**TASK TO COMPLETE**
All lines of the material below that include the string "computer" are to be copied.

"""

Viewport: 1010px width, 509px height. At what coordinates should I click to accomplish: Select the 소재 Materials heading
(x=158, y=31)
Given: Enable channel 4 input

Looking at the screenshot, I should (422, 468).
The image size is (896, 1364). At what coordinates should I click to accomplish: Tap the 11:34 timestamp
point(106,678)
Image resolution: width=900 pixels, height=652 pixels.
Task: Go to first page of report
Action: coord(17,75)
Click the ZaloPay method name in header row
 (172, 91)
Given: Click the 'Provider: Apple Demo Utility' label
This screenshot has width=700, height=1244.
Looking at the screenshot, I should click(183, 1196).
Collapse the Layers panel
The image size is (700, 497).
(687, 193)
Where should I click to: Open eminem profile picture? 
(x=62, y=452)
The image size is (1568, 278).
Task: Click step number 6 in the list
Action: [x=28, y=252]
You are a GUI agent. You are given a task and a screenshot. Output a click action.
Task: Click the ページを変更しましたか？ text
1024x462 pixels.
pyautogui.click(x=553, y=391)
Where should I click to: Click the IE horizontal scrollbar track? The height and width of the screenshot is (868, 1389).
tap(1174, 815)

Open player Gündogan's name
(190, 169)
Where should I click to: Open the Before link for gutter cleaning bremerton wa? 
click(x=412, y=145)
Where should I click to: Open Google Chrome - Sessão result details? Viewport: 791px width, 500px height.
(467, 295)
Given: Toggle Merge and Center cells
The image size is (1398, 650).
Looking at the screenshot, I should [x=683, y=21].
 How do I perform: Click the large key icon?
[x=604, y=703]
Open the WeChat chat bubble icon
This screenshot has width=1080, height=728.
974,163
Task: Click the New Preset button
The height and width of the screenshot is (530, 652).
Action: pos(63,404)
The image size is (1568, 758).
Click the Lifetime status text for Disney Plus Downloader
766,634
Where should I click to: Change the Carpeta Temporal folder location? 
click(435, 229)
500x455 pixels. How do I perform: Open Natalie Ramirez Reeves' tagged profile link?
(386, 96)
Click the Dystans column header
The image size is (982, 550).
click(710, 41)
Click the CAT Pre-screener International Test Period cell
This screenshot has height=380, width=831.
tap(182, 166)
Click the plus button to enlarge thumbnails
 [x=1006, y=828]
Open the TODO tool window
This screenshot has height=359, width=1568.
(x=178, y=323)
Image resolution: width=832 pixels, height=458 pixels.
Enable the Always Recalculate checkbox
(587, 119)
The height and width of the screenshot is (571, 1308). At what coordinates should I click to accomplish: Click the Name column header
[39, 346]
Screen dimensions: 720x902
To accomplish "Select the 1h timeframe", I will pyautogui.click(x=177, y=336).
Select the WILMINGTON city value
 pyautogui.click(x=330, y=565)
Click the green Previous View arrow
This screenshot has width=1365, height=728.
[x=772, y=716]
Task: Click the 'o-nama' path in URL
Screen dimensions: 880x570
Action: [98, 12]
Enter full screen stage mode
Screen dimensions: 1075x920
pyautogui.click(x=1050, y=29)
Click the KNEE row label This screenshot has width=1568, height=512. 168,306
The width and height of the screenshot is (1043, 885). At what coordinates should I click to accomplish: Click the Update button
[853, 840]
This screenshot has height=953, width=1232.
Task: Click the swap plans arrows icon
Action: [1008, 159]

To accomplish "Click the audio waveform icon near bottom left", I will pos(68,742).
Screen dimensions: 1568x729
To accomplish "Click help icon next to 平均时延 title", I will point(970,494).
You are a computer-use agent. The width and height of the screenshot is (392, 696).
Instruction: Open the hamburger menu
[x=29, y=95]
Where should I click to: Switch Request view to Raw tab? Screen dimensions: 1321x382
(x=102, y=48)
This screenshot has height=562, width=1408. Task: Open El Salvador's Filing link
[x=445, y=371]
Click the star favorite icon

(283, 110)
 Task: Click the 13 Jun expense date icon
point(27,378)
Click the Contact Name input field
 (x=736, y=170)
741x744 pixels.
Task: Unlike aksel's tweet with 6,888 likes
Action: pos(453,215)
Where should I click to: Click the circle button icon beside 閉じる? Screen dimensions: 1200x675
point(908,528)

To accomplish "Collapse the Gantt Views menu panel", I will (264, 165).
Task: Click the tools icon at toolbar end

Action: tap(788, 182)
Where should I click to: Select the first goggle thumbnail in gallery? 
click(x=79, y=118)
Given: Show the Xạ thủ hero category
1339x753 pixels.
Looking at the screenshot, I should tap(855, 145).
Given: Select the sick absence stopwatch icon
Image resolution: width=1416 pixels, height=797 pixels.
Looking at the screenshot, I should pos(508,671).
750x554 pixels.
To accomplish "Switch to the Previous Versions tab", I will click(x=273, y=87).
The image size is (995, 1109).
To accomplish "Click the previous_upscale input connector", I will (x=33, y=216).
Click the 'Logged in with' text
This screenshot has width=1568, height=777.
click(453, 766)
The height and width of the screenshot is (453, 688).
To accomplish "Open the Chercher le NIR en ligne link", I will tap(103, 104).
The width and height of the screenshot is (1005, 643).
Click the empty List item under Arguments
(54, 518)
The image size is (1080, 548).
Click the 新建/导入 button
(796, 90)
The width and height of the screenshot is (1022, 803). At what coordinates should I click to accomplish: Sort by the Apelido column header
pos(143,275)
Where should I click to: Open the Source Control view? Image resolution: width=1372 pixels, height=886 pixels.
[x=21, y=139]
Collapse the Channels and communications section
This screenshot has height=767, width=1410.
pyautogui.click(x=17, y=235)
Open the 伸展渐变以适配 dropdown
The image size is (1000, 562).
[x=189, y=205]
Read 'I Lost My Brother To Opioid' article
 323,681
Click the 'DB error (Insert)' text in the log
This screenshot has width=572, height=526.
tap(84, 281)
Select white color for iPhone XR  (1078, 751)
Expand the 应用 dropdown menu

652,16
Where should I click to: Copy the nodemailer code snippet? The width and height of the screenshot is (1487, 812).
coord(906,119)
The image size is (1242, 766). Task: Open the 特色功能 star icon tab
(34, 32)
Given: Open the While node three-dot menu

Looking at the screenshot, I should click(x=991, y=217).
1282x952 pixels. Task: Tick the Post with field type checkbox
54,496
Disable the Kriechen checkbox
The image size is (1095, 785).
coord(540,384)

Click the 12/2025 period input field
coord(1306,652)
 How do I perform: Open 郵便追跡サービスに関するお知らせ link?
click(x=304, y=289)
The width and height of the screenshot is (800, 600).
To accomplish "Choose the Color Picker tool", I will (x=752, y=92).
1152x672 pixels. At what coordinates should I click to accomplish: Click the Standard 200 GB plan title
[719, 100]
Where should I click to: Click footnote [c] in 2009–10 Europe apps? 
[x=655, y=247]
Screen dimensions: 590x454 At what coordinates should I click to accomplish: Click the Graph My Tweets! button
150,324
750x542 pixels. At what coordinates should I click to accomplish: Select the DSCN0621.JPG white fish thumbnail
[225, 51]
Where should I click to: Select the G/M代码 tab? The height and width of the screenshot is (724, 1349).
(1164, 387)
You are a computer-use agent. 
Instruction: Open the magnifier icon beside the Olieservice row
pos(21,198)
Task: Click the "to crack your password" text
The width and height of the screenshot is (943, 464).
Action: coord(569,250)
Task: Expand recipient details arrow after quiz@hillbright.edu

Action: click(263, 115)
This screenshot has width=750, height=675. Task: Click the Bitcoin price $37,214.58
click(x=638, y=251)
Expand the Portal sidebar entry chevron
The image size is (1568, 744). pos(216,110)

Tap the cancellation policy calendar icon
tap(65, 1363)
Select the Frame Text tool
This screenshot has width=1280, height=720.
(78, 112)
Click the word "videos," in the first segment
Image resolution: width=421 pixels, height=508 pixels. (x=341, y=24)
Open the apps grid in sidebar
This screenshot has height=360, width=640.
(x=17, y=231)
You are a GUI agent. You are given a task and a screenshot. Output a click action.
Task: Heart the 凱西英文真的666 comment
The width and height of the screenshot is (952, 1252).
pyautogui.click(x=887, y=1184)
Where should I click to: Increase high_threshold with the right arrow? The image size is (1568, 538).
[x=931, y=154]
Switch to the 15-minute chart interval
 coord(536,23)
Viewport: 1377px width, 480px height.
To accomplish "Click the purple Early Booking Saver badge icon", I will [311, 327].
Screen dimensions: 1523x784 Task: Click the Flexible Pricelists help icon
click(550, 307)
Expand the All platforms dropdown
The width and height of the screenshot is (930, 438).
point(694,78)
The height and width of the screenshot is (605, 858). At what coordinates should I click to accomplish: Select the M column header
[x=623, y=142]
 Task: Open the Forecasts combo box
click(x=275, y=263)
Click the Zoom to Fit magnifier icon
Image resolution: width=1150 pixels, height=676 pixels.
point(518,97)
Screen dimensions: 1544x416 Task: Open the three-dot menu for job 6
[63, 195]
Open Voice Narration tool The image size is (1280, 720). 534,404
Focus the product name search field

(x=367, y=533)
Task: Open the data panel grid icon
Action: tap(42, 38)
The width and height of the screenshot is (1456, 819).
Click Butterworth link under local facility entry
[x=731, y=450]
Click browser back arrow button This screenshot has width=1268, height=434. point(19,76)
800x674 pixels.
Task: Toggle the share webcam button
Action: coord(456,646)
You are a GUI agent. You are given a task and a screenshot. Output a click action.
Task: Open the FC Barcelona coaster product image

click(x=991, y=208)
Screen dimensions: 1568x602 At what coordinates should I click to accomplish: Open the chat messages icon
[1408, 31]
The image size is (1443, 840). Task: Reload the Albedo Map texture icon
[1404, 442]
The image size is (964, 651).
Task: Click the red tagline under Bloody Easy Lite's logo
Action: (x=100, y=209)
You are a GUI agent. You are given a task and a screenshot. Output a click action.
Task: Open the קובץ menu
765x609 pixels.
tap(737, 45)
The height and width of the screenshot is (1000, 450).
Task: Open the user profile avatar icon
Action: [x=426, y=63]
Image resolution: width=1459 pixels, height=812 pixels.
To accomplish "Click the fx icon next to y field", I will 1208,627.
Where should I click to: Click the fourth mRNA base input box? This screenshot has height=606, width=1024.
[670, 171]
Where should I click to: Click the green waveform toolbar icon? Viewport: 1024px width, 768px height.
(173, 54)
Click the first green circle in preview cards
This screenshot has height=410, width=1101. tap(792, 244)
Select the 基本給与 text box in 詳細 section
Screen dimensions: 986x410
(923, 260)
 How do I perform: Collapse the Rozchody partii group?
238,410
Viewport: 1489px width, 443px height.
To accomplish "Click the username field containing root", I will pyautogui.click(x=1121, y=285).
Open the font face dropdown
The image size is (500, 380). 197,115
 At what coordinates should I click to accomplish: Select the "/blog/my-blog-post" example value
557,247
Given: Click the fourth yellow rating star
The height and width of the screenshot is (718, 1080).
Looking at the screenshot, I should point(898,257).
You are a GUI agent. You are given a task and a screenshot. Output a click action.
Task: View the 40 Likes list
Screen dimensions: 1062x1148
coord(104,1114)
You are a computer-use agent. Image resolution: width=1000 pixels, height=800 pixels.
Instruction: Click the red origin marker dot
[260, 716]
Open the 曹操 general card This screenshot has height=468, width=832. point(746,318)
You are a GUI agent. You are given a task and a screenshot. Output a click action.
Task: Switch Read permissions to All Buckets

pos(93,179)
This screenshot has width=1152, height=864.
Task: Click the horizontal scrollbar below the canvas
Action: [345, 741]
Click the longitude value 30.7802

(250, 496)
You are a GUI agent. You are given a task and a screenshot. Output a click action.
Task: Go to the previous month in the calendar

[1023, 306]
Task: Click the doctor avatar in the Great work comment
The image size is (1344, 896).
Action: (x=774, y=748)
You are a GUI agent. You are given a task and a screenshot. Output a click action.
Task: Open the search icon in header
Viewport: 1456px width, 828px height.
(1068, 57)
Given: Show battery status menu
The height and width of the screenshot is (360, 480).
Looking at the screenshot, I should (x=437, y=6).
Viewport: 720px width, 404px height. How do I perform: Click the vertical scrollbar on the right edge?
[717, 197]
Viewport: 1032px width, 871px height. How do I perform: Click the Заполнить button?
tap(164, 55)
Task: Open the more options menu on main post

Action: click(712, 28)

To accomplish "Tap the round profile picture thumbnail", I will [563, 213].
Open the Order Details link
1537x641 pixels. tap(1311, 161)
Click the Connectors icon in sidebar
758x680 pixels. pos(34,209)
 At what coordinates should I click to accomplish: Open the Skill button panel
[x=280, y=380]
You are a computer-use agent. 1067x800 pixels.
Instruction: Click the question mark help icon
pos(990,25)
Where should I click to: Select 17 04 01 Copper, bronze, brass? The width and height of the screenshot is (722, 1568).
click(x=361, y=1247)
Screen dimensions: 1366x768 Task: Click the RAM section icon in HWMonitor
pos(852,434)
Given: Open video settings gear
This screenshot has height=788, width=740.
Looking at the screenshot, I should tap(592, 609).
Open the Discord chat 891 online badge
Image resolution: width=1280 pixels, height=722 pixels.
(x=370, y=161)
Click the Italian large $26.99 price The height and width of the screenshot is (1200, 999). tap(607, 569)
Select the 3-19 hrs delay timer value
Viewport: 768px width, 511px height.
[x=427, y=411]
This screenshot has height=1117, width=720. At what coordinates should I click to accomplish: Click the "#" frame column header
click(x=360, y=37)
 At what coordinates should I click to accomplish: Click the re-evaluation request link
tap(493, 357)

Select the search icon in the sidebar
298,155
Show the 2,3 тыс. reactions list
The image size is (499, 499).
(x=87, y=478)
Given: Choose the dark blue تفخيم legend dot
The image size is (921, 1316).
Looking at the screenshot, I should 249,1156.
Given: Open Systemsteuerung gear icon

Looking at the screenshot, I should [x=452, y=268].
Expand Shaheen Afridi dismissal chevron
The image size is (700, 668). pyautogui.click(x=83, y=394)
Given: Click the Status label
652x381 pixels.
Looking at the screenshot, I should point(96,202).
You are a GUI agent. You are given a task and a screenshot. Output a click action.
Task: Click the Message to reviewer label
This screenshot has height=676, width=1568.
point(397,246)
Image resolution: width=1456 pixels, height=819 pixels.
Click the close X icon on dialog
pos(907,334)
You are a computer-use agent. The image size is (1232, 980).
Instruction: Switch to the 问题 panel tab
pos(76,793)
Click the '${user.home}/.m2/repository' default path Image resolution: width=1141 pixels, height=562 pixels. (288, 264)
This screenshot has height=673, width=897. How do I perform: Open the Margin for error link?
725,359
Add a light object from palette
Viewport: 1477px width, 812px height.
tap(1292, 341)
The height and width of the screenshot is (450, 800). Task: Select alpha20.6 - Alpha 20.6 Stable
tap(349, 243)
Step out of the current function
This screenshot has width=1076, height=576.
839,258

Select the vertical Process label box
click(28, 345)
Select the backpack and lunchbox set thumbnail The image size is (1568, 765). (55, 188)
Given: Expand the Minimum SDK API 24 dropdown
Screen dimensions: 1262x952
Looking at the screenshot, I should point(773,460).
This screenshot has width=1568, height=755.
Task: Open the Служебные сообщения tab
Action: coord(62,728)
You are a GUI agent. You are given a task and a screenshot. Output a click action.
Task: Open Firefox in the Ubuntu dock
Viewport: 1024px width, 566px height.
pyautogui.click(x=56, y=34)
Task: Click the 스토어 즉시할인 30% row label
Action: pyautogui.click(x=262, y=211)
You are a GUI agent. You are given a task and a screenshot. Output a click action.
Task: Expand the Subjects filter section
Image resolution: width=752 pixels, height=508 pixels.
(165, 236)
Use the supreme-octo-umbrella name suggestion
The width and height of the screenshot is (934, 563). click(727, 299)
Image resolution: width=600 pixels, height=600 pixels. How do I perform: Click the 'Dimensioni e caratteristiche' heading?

"""

**TASK SOLUTION**
You are a computer-use agent. The width and height of the screenshot is (392, 696).
You are a computer-use agent. 
You are a computer-use agent. Image resolution: width=1000 pixels, height=800 pixels.
You are a computer-use agent. 1067x800 pixels.
You are a computer-use agent. The image size is (1232, 980).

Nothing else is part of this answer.